Incidentally, Shane, her and her friends left for lunch yesterday and I heard one of them say, "breakfast is SO bad for you! If you eat breakfast that means that you will be hungry ALL DAY". Kinda made me think of the girl who thinks that working out makes you fat. Yikes. |
Originally Posted by NightengaleShane: exercise making someone fat? baloney. heh. |
Originally Posted by NightengaleShane: Isn't funny how fake we can be in highschool? We just try to fit in with people because we have no other options. I went piercing crazy after I graduated too. I had tongue, eyebrow, and nose, but I have taken them all out except my nose ring because I was having a hard time finding a job here in my little southern town LOL. |
"I just feel like I am not the best me I can be." I feel the same way, though I'm improving every day. People are asking me, "uhh are you losing weight?" I LOVE BEING ASKED THAT, because it means I'M not the only one who sees it! :D
I actually feel your plight on dressing how you want to dress. I feel like my fashion selections are limited, too, because I don't feel comfortable in most tight clothes (and that's all I used to wear - I liked showing off my body and thought baggy clothes made me look fat). I miss dresses, too... I can't find any dresses these days that flatter me... I used to wear these preppy-ish looking sundresses out, with my notoriously huge sunglasses, but with my spikey/messy/fauxhawk hair and piercings, I looked anything but. I actually made it work. As I probably mentioned before, I also don't want to buy "fat clothes" just to give them away later or sell them on eBay for 1/4 of what I paid for them.
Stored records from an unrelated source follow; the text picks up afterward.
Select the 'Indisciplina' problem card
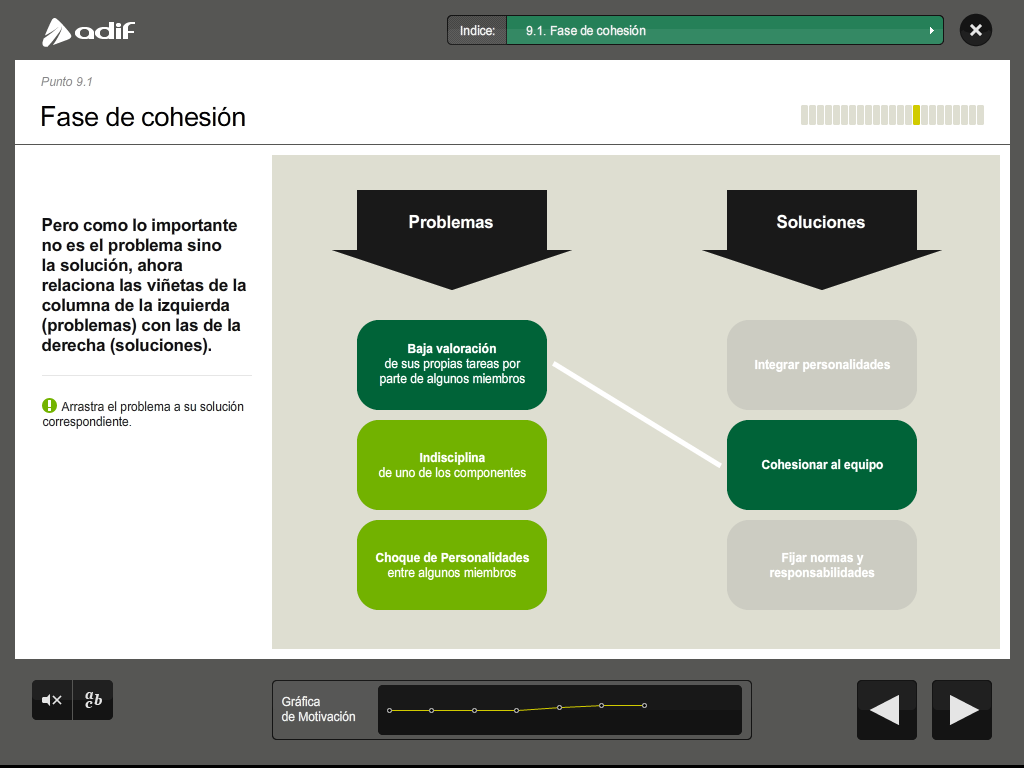(x=452, y=465)
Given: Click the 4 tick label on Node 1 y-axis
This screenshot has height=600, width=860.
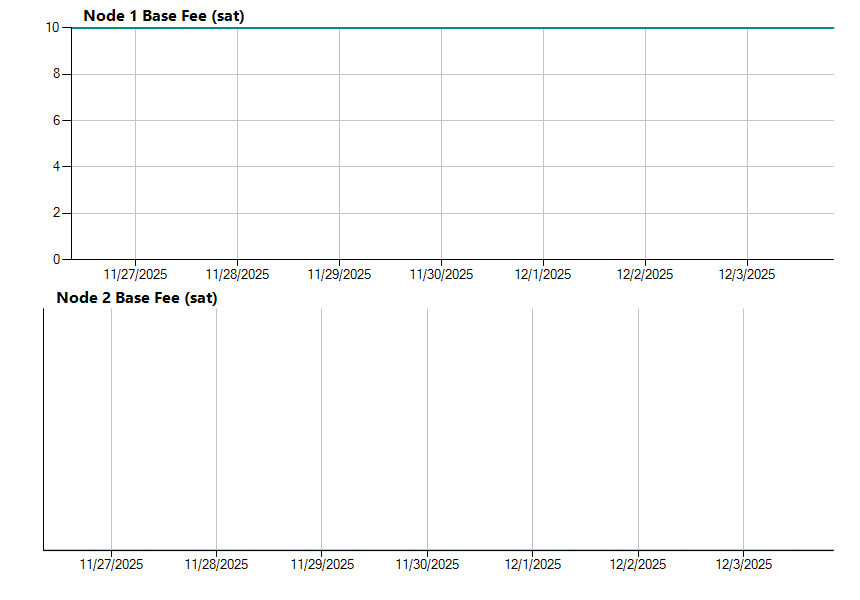Looking at the screenshot, I should tap(57, 166).

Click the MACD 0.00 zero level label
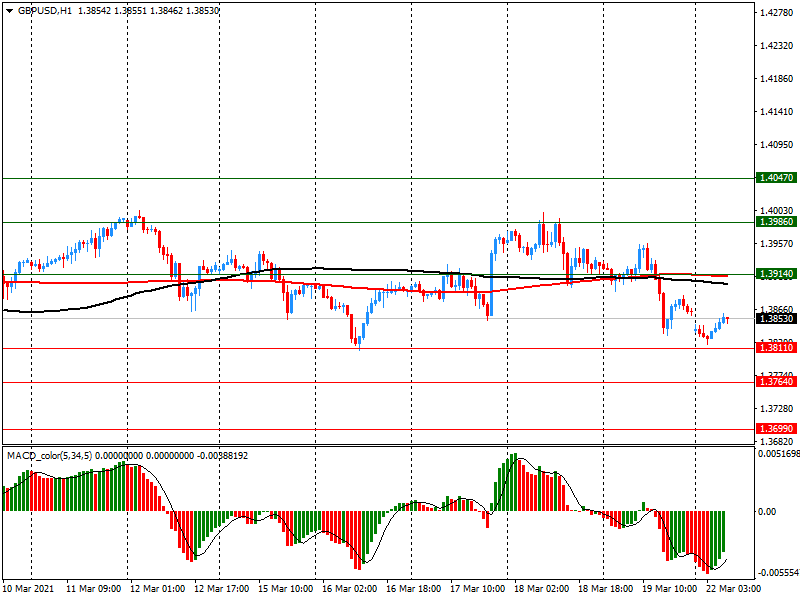pyautogui.click(x=767, y=512)
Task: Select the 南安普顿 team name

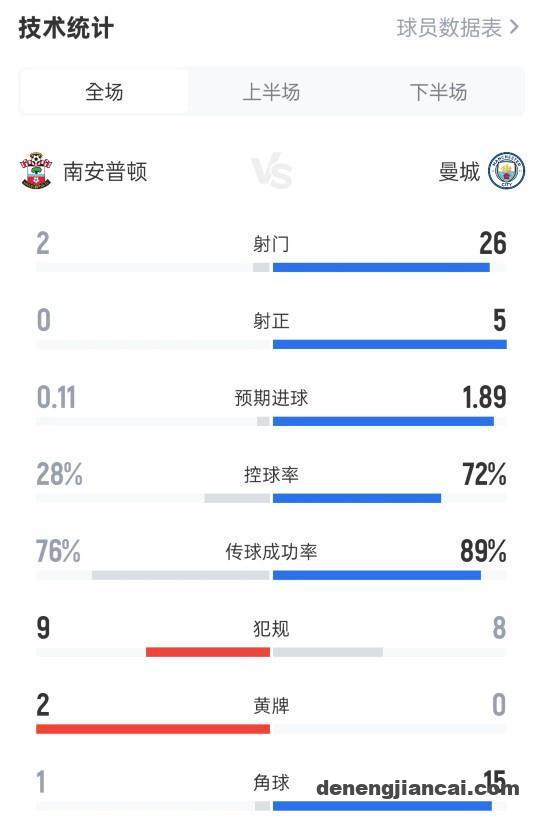Action: coord(105,171)
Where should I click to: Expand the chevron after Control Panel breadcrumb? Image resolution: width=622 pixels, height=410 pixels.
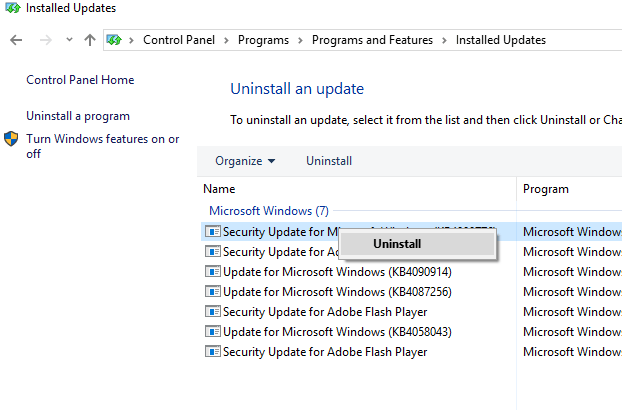(x=227, y=40)
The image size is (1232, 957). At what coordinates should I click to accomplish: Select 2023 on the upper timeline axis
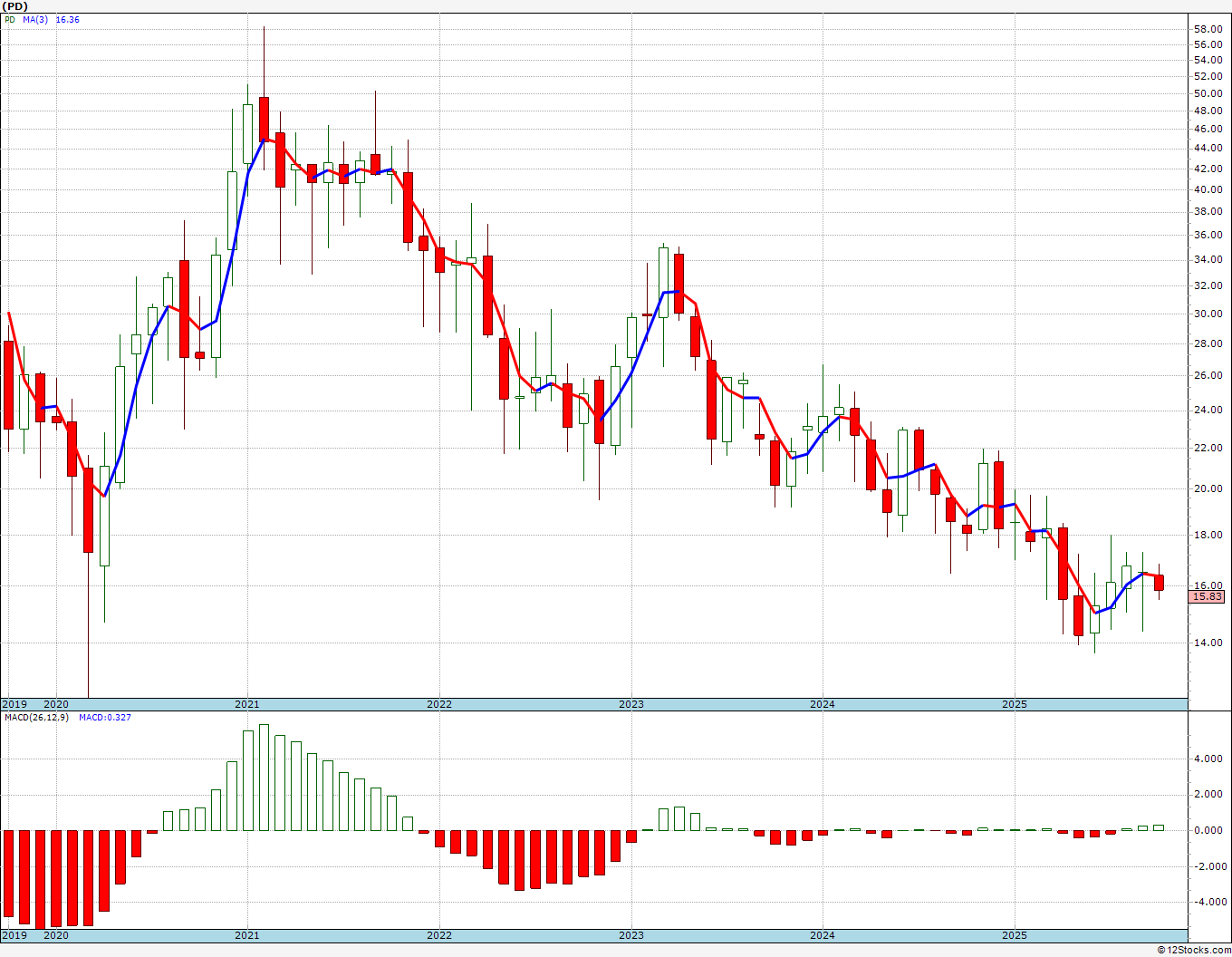631,704
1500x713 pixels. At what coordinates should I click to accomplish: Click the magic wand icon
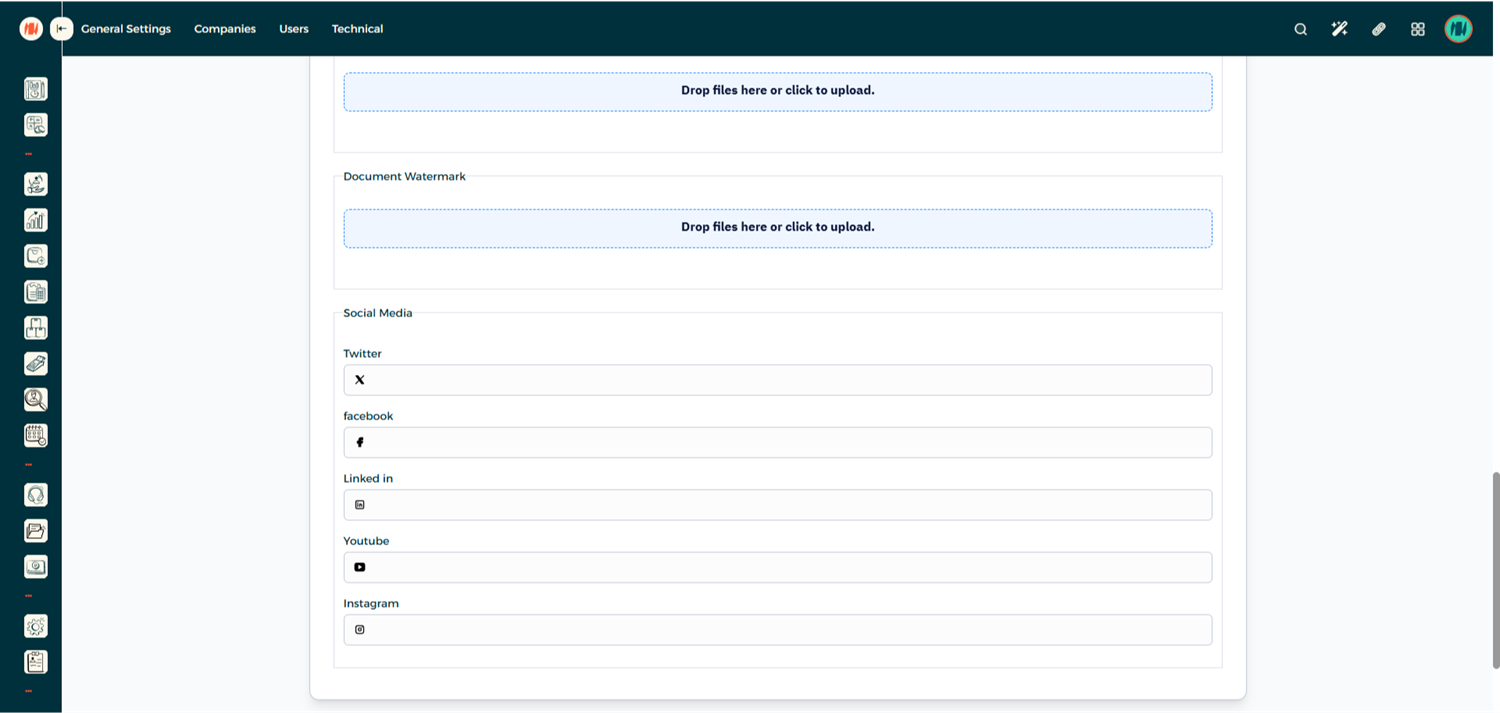[x=1339, y=29]
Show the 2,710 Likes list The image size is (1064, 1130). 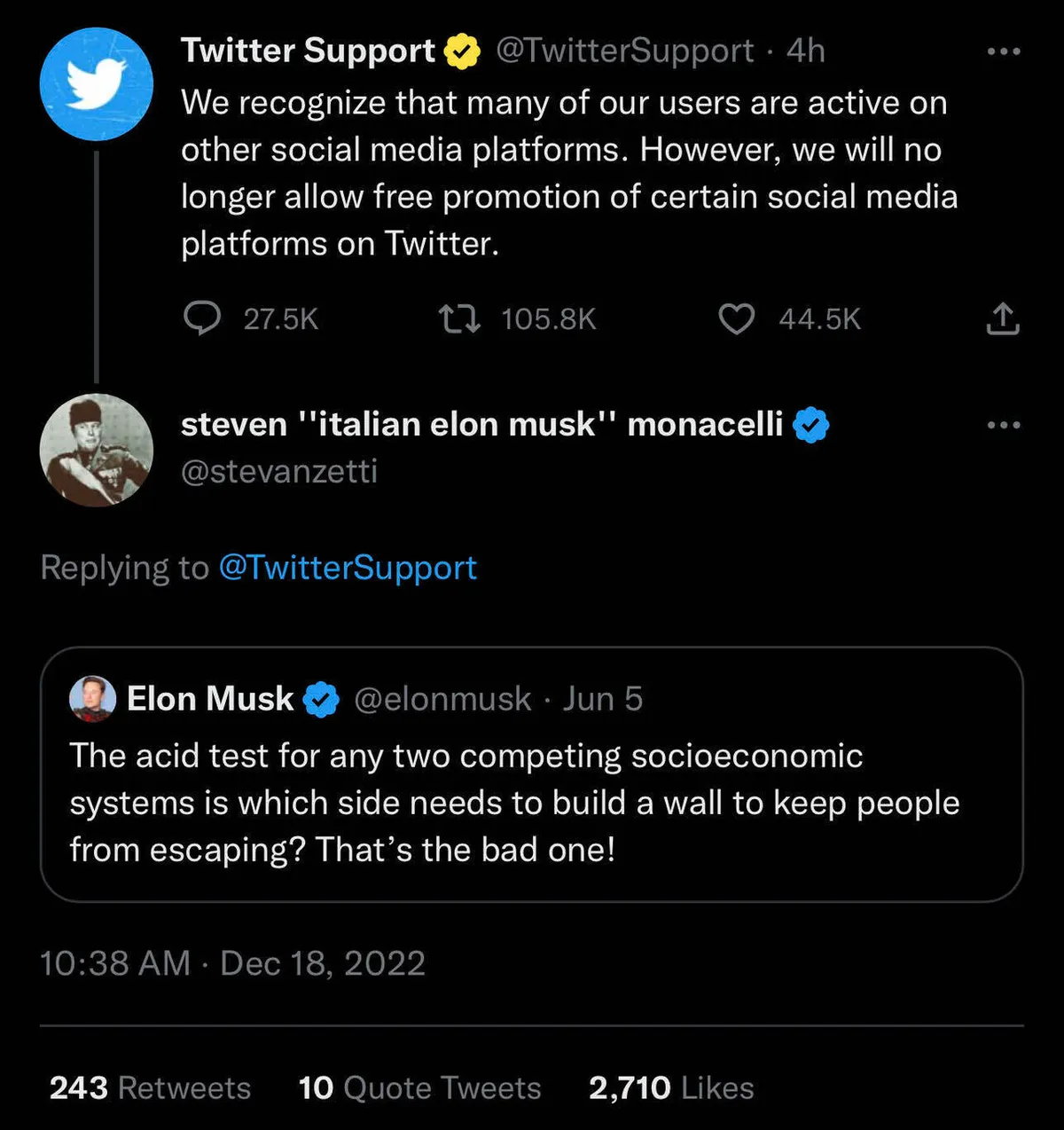click(x=671, y=1087)
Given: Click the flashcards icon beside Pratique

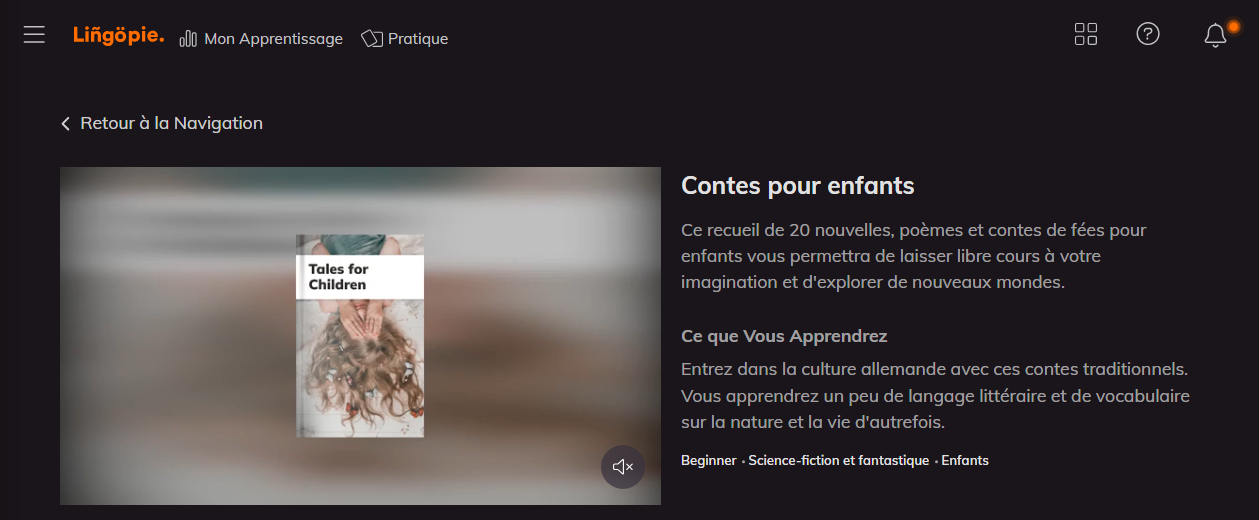Looking at the screenshot, I should coord(372,39).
The only thing I've shopped for lately is shoes, and hardly, because even if I GET a super cute pair of shoes, what am I going to wear them with?! I have the same 5 outfits in rotation because they're the only fashionable things that look good on me. HOW SAD IS THAT? LOL |
My mom forced me to get up on her scale at work...[she's a nurse, and it was one of those super accurate scales, if you know what I mean]...and it was almost 210 pounds...210! And obviously, since this is a hospital scale, you can't just tell yourself "Oh, it's wrong, it's broken"....ouch.